_Kumpulan Data:_
-- -- --

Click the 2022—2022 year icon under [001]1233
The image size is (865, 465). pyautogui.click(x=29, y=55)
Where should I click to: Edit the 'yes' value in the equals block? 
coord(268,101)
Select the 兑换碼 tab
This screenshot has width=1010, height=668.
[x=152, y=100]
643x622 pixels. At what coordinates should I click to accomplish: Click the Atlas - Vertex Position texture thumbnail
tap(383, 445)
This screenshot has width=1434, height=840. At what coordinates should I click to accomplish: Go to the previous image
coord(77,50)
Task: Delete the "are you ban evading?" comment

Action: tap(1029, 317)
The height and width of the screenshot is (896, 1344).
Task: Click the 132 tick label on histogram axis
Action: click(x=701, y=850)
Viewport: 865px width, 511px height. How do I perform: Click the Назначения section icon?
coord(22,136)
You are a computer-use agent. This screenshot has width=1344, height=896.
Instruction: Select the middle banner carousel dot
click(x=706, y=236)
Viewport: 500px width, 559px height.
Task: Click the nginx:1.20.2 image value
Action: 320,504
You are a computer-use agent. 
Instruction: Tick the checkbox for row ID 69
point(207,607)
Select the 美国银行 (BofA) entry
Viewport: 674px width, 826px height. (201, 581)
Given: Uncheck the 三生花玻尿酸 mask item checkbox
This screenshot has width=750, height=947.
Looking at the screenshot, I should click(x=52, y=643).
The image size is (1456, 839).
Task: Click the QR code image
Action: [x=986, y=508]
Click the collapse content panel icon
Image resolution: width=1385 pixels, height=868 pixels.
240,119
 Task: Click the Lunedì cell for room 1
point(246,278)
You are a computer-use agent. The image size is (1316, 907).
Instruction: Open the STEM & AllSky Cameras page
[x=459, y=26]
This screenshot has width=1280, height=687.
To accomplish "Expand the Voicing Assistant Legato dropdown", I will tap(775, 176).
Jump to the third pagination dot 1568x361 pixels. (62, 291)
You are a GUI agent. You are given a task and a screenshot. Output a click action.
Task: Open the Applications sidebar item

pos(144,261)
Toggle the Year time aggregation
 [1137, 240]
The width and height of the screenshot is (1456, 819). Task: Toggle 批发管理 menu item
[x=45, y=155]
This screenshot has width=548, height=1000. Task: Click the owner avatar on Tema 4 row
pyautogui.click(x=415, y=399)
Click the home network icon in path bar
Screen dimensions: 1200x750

-- -- --

_Instruksi:_ Tukar "owner" dengan "creator" pada data mulai dari baris yang memuat "The width and" sampai akhir data. Tuliskan kembali bagian itu tanpa perubahan lain.

_Jawaban Latihan:_
The width and height of the screenshot is (1456, 819). Task: Toggle 批发管理 menu item
[x=45, y=155]
This screenshot has width=548, height=1000. Task: Click the creator avatar on Tema 4 row
pyautogui.click(x=415, y=399)
Click the home network icon in path bar
Screen dimensions: 1200x750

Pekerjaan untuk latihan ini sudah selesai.